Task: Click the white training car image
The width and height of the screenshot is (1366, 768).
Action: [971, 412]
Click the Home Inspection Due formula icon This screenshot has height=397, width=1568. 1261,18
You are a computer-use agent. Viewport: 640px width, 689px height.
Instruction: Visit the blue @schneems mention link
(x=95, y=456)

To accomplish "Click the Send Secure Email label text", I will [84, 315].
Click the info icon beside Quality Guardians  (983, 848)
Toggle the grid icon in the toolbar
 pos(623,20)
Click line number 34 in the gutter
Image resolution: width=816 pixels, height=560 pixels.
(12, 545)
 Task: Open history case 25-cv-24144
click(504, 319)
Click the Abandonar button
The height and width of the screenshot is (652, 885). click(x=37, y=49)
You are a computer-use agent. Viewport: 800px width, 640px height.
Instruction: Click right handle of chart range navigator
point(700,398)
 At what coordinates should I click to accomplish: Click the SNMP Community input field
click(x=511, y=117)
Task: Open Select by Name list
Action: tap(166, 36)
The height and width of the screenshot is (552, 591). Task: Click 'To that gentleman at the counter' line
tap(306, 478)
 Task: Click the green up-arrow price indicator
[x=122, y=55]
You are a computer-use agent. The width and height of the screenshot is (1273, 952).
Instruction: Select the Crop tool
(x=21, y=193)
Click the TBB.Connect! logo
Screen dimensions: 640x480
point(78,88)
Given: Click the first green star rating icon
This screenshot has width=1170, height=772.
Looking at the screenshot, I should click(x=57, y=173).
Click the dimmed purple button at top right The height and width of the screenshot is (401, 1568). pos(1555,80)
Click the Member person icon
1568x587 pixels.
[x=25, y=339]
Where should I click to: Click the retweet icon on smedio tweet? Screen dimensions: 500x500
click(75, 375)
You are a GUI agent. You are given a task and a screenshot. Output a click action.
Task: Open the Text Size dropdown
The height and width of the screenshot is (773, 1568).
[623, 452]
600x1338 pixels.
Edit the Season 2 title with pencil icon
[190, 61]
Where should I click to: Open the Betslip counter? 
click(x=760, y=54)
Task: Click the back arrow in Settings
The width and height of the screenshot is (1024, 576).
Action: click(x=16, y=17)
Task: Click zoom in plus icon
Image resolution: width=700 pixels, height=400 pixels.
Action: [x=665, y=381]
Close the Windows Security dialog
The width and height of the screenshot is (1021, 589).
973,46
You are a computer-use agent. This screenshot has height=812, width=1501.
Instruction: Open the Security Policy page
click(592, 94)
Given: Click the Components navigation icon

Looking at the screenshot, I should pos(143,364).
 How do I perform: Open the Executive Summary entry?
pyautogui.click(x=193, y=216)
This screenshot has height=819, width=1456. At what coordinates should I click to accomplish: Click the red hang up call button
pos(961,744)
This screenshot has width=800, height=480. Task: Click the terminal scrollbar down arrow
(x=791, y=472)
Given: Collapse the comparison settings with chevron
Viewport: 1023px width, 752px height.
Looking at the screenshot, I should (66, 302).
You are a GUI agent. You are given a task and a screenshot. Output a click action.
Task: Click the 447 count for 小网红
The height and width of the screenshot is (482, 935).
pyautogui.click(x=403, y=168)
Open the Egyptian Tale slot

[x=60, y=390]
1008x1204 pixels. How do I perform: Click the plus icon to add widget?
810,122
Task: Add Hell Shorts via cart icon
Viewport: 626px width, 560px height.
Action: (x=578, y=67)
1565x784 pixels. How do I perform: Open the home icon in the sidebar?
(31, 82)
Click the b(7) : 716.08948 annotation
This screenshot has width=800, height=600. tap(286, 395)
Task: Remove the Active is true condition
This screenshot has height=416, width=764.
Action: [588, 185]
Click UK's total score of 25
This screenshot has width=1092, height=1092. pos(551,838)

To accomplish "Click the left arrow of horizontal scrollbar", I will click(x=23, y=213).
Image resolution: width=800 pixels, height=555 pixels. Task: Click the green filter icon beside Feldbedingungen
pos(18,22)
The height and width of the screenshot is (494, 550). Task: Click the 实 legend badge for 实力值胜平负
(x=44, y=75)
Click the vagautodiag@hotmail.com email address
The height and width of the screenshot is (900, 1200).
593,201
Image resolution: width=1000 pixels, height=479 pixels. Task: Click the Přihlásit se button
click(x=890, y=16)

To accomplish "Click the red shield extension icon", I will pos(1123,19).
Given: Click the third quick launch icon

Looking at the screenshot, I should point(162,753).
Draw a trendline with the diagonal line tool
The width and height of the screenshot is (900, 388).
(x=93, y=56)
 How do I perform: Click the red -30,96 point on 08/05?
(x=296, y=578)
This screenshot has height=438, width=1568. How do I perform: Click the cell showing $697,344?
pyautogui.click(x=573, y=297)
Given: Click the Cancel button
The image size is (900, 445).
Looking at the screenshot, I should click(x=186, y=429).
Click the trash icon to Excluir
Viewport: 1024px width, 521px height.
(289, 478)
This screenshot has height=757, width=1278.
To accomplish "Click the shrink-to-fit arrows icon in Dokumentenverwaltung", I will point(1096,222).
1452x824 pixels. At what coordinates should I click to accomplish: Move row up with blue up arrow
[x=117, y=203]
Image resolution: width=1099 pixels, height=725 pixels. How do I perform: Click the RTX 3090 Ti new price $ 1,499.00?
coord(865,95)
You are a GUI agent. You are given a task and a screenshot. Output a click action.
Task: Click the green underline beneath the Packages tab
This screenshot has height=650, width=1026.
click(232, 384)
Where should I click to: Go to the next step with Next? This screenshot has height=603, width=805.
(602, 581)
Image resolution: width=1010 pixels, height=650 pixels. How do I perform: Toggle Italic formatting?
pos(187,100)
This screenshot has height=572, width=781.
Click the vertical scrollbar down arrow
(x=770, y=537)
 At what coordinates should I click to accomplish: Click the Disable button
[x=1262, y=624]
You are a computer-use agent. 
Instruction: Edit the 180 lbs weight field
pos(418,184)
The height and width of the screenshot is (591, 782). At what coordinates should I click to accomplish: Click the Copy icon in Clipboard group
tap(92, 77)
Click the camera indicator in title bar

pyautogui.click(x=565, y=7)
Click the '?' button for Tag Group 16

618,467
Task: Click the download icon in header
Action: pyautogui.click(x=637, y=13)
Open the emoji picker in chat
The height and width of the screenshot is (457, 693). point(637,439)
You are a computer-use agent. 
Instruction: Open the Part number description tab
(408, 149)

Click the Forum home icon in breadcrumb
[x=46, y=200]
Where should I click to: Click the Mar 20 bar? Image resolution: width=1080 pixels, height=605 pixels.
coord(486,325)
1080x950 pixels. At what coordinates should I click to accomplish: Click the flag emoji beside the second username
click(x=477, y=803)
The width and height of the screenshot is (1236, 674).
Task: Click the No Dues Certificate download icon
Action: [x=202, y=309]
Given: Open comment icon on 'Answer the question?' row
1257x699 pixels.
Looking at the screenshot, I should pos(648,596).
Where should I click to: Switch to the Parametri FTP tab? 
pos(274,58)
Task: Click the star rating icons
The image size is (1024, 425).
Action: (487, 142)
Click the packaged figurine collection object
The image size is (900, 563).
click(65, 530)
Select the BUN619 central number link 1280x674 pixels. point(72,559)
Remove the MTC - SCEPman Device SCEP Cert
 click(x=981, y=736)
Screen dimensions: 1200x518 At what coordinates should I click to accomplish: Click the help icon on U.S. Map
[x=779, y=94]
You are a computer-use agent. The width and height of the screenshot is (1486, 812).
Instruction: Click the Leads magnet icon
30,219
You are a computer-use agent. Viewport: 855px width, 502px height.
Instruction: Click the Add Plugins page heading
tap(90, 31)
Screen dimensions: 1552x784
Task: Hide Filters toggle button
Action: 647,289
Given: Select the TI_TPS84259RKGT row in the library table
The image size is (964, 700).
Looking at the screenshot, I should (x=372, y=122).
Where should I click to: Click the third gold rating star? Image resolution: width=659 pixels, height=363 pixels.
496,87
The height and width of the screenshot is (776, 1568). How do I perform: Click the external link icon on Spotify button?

********************

Task to carry out
Restate word for word the lines of the data above, starting at the line containing "The image size is (900, 563)." and ending at the line containing "Given: Select the", both included, and nothing more.

Response
The image size is (900, 563).
click(65, 530)
Select the BUN619 central number link 1280x674 pixels. point(72,559)
Remove the MTC - SCEPman Device SCEP Cert
 click(x=981, y=736)
Screen dimensions: 1200x518 At what coordinates should I click to accomplish: Click the help icon on U.S. Map
[x=779, y=94]
You are a computer-use agent. The width and height of the screenshot is (1486, 812).
Instruction: Click the Leads magnet icon
30,219
You are a computer-use agent. Viewport: 855px width, 502px height.
Instruction: Click the Add Plugins page heading
tap(90, 31)
Screen dimensions: 1552x784
Task: Hide Filters toggle button
Action: 647,289
Given: Select the TI_TPS84259RKGT row in the library table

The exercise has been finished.